Einlage
contribution oder capital contribution, wenn die Leistung des Gesellschafters auf das Gesellschaftskapital gemeint ist. Deposit gehört zur Bank, nicht zur Gesellschaft. Im Zweifel entscheidet, ob die gesellschaftsrechtliche Einlage oder eine Bankeinlage gemeint ist.
Die Einlage ist die Leistung, die ein Gesellschafter auf das Kapital der Gesellschaft erbringt, in Geld als Bareinlage oder in Sachwerten als Sacheinlage, und sie ist Grundlage seiner Beteiligung. Im Englischen ist contribution oder capital contribution richtig. Der falsche Freund ist deposit, denn das Deutsche nutzt Einlage auch für die Bankeinlage, das beim Kreditinstitut hinterlegte Geld. Wer die gesellschaftsrechtliche Einlage mit deposit übersetzt, verschiebt sie in den Bankkontext und verfehlt, dass hier Kapital aufgebracht wird, das der Gesellschaft dauerhaft gewidmet ist und der Kapitalerhaltung unterliegt.

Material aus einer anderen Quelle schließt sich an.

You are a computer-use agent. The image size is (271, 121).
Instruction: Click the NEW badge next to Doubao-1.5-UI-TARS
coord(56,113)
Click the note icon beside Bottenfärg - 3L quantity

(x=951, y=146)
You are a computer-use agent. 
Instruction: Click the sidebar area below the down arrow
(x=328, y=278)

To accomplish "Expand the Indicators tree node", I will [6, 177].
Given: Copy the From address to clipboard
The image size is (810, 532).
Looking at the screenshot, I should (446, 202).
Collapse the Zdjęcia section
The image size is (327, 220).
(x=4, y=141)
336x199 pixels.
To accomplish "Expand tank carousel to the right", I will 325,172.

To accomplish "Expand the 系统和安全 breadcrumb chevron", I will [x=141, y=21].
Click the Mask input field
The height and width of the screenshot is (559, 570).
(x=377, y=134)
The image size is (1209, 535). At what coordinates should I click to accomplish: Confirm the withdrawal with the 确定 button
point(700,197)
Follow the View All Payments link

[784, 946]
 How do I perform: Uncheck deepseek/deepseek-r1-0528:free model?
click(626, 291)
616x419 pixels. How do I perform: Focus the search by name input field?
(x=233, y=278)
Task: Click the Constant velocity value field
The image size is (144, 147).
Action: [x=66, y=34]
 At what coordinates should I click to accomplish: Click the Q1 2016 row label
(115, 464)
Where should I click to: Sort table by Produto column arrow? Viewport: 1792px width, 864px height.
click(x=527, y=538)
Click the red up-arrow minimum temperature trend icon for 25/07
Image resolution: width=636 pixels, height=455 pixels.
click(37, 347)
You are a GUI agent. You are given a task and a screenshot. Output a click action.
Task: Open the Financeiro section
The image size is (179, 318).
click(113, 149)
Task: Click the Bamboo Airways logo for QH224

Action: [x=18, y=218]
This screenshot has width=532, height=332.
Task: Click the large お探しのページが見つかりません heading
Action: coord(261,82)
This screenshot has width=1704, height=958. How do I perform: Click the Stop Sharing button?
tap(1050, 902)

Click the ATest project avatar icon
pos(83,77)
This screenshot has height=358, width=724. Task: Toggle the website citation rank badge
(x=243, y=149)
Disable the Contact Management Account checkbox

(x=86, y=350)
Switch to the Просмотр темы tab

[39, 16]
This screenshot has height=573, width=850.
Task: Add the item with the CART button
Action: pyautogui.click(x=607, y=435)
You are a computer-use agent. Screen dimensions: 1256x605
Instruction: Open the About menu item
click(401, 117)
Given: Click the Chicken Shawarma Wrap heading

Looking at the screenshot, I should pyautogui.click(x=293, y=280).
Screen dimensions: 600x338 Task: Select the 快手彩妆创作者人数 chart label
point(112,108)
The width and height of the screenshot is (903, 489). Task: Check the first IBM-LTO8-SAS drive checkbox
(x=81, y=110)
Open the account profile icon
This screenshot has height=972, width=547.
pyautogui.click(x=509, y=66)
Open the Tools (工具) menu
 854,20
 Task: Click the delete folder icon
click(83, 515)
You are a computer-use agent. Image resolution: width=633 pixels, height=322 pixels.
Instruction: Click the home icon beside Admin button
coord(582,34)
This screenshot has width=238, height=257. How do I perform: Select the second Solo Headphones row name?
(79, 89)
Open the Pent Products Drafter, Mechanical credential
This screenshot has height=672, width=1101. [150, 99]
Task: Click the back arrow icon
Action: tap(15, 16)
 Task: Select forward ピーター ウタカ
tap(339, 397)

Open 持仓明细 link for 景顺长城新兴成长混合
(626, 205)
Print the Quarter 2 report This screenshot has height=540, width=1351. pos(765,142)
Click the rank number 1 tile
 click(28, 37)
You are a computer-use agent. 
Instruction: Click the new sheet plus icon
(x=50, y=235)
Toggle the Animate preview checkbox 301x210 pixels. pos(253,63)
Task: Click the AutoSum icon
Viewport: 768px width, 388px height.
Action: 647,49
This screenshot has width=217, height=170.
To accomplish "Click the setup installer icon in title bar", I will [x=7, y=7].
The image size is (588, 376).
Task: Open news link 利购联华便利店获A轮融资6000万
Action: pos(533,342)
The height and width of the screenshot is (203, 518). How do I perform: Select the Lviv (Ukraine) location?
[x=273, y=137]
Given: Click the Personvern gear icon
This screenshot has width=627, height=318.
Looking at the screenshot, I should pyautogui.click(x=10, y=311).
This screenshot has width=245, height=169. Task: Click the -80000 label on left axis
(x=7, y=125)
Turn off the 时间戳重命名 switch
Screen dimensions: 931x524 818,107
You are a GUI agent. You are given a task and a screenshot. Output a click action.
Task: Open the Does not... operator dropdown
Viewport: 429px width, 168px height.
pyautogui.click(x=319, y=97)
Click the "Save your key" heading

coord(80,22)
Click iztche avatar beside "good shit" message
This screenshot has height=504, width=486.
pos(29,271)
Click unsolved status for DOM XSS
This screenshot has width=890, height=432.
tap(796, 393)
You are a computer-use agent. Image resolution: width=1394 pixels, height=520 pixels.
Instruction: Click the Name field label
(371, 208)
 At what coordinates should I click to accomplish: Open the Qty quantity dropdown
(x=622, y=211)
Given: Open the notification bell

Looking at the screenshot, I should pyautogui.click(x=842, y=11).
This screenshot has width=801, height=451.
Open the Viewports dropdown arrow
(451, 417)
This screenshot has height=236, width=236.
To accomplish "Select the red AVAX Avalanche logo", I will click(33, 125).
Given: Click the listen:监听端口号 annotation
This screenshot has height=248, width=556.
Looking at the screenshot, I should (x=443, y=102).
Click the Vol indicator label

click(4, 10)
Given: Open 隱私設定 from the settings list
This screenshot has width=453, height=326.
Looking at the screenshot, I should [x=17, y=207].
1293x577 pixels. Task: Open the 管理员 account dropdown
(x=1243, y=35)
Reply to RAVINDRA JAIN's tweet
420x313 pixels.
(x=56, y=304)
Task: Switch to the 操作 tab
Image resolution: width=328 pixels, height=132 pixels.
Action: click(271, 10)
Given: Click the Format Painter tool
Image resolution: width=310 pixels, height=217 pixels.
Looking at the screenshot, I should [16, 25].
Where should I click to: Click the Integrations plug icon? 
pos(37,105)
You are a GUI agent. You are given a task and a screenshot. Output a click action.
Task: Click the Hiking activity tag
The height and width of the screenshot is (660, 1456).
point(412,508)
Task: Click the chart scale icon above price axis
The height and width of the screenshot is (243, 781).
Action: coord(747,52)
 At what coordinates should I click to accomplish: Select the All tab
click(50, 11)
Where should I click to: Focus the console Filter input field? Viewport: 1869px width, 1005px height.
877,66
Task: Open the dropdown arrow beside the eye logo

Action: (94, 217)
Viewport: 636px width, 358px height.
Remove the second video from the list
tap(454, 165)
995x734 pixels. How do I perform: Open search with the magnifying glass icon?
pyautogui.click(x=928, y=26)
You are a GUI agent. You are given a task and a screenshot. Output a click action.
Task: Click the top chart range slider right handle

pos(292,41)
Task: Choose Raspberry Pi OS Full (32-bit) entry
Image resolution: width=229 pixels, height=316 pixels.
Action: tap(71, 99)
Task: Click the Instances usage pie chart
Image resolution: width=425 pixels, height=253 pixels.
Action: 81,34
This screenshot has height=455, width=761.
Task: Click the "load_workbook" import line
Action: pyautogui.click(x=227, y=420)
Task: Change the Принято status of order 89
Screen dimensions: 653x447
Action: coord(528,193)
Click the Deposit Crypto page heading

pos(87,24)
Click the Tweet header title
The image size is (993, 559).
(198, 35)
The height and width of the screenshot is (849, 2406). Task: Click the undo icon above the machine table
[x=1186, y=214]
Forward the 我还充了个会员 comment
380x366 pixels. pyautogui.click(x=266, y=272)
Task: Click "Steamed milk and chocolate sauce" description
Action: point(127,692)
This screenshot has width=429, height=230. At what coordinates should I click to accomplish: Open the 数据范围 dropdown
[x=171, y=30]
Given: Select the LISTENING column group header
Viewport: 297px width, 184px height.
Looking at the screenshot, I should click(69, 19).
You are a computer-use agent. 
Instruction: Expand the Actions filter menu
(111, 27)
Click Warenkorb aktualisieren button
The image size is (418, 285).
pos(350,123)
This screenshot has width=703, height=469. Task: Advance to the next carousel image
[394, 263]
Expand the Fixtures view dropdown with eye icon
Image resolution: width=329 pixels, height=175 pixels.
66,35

Die gesellschaftsrechtliche Einlage ist contribution, deposit ist die Bankeinlage, die Kontexte nicht mischen.
Bareinlage ist cash contribution, Sacheinlage contribution in kind, die beiden Formen trennen.
Die Einlage ist zu erbringen und unterliegt der Kapitalerhaltung, sie ist kein rückforderbares Guthaben.
Einlage im Alltag kann auch die Schuheinlage meinen, insole, im Rechtstext ausgeschlossen, aber maschinell nicht immer.
Verpflichtet sich ein Gesellschafter zur Leistung seiner Einlage, trägt die Wortwahl den Kapitalbezug. Steht deposit, klingt es nach einem Bankguthaben statt nach gewidmetem Gesellschaftskapital. Grob mag contribution reichen; sobald die Kapitalaufbringung gemeint ist, gehört capital contribution hin.
Weil Einlage im Deutschen auch das Bankguthaben meint, wird sie maschinell oft zu deposit, in Alltagskontexten sogar zu insole, der Schuheinlage. Die gesellschaftsrechtliche Kapitalleistung, die contribution trägt, geht dabei unter. Im Bankkontext passt deposit zufällig; in einem Gesellschaftsvertrag verschiebt es die Einlage vom Kapital zum Konto.
Der Begriffsraum erklärt Sprache, nicht den Einzelfall. Er ersetzt keine Rechtsberatung. Bei rechtlich verbindlichen Dokumenten sollte die Übersetzung fachkundig geprüft werden.